--- Activity ---
Transcribe the records that follow, preserving every word.

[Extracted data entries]

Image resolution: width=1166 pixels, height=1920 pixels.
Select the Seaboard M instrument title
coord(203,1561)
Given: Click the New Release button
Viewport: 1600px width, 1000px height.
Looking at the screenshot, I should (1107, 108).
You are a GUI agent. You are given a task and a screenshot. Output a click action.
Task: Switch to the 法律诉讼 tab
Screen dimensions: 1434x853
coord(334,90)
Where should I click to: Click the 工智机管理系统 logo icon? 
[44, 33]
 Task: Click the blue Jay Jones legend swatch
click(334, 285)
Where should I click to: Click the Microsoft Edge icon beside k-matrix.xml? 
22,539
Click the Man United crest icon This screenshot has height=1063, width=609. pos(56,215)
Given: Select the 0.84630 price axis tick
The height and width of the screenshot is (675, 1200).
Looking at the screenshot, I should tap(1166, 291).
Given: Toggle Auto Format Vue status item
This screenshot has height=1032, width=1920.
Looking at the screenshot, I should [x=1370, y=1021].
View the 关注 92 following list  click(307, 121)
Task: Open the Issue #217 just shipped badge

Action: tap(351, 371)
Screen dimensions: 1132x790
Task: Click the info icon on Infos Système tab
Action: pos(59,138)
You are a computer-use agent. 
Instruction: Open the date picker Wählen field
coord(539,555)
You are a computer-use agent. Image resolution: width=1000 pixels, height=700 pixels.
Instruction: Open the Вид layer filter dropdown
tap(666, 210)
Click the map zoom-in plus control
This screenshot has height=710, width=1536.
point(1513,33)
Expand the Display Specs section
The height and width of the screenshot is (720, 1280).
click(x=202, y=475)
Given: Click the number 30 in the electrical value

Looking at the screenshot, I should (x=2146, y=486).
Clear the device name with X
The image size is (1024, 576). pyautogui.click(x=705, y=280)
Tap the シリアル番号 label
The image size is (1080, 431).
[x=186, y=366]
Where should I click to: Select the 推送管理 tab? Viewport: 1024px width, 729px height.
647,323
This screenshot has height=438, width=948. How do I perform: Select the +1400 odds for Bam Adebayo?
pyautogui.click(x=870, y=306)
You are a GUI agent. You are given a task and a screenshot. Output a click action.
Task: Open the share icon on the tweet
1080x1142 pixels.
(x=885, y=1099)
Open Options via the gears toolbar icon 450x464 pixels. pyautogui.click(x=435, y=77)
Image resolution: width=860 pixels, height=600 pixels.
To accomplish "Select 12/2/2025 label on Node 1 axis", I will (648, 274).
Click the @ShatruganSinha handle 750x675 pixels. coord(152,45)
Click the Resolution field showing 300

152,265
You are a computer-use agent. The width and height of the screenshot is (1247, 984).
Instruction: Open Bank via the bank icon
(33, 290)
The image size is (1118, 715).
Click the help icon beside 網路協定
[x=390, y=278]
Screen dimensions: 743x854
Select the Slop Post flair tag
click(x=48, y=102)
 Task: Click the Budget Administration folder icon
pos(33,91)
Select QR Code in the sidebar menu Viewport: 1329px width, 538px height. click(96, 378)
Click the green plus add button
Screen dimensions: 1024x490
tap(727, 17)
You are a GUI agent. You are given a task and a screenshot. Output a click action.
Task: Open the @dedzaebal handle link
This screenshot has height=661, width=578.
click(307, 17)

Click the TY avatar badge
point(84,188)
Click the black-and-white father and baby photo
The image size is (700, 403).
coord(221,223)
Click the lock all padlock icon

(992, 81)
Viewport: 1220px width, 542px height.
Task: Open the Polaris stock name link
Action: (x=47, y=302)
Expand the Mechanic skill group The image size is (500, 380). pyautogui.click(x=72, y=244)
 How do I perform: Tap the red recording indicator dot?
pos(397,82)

--- Exercise response ---
Image resolution: width=1166 pixels, height=1920 pixels.
Select the Seaboard M instrument title
coord(203,1561)
Given: Click the New Release button
Viewport: 1600px width, 1000px height.
Looking at the screenshot, I should (1107, 108).
You are a GUI agent. You are given a task and a screenshot. Output a click action.
Task: Switch to the 法律诉讼 tab
Screen dimensions: 1434x853
coord(334,90)
Where should I click to: Click the 工智机管理系统 logo icon? 
[44, 33]
 Task: Click the blue Jay Jones legend swatch
click(334, 285)
Where should I click to: Click the Microsoft Edge icon beside k-matrix.xml? 
22,539
Click the Man United crest icon This screenshot has height=1063, width=609. pos(56,215)
Given: Select the 0.84630 price axis tick
The height and width of the screenshot is (675, 1200).
Looking at the screenshot, I should tap(1166, 291).
Given: Toggle Auto Format Vue status item
This screenshot has height=1032, width=1920.
Looking at the screenshot, I should [x=1370, y=1021].
View the 关注 92 following list  click(307, 121)
Task: Open the Issue #217 just shipped badge

Action: tap(351, 371)
Screen dimensions: 1132x790
Task: Click the info icon on Infos Système tab
Action: pos(59,138)
You are a computer-use agent. 
Instruction: Open the date picker Wählen field
coord(539,555)
You are a computer-use agent. Image resolution: width=1000 pixels, height=700 pixels.
Instruction: Open the Вид layer filter dropdown
tap(666, 210)
Click the map zoom-in plus control
This screenshot has height=710, width=1536.
point(1513,33)
Expand the Display Specs section
The height and width of the screenshot is (720, 1280).
click(x=202, y=475)
Given: Click the number 30 in the electrical value

Looking at the screenshot, I should (x=2146, y=486).
Clear the device name with X
The image size is (1024, 576). pyautogui.click(x=705, y=280)
Tap the シリアル番号 label
The image size is (1080, 431).
[x=186, y=366]
Where should I click to: Select the 推送管理 tab? Viewport: 1024px width, 729px height.
647,323
This screenshot has height=438, width=948. How do I perform: Select the +1400 odds for Bam Adebayo?
pyautogui.click(x=870, y=306)
You are a GUI agent. You are given a task and a screenshot. Output a click action.
Task: Open the share icon on the tweet
1080x1142 pixels.
(x=885, y=1099)
Open Options via the gears toolbar icon 450x464 pixels. pyautogui.click(x=435, y=77)
Image resolution: width=860 pixels, height=600 pixels.
To accomplish "Select 12/2/2025 label on Node 1 axis", I will (648, 274).
Click the @ShatruganSinha handle 750x675 pixels. coord(152,45)
Click the Resolution field showing 300

152,265
You are a computer-use agent. The width and height of the screenshot is (1247, 984).
Instruction: Open Bank via the bank icon
(33, 290)
The image size is (1118, 715).
Click the help icon beside 網路協定
[x=390, y=278]
Screen dimensions: 743x854
Select the Slop Post flair tag
click(x=48, y=102)
 Task: Click the Budget Administration folder icon
pos(33,91)
Select QR Code in the sidebar menu Viewport: 1329px width, 538px height. click(96, 378)
Click the green plus add button
Screen dimensions: 1024x490
tap(727, 17)
You are a GUI agent. You are given a task and a screenshot. Output a click action.
Task: Open the @dedzaebal handle link
This screenshot has height=661, width=578.
click(307, 17)

Click the TY avatar badge
point(84,188)
Click the black-and-white father and baby photo
The image size is (700, 403).
coord(221,223)
Click the lock all padlock icon

(992, 81)
Viewport: 1220px width, 542px height.
Task: Open the Polaris stock name link
Action: (x=47, y=302)
Expand the Mechanic skill group The image size is (500, 380). pyautogui.click(x=72, y=244)
 How do I perform: Tap the red recording indicator dot?
pos(397,82)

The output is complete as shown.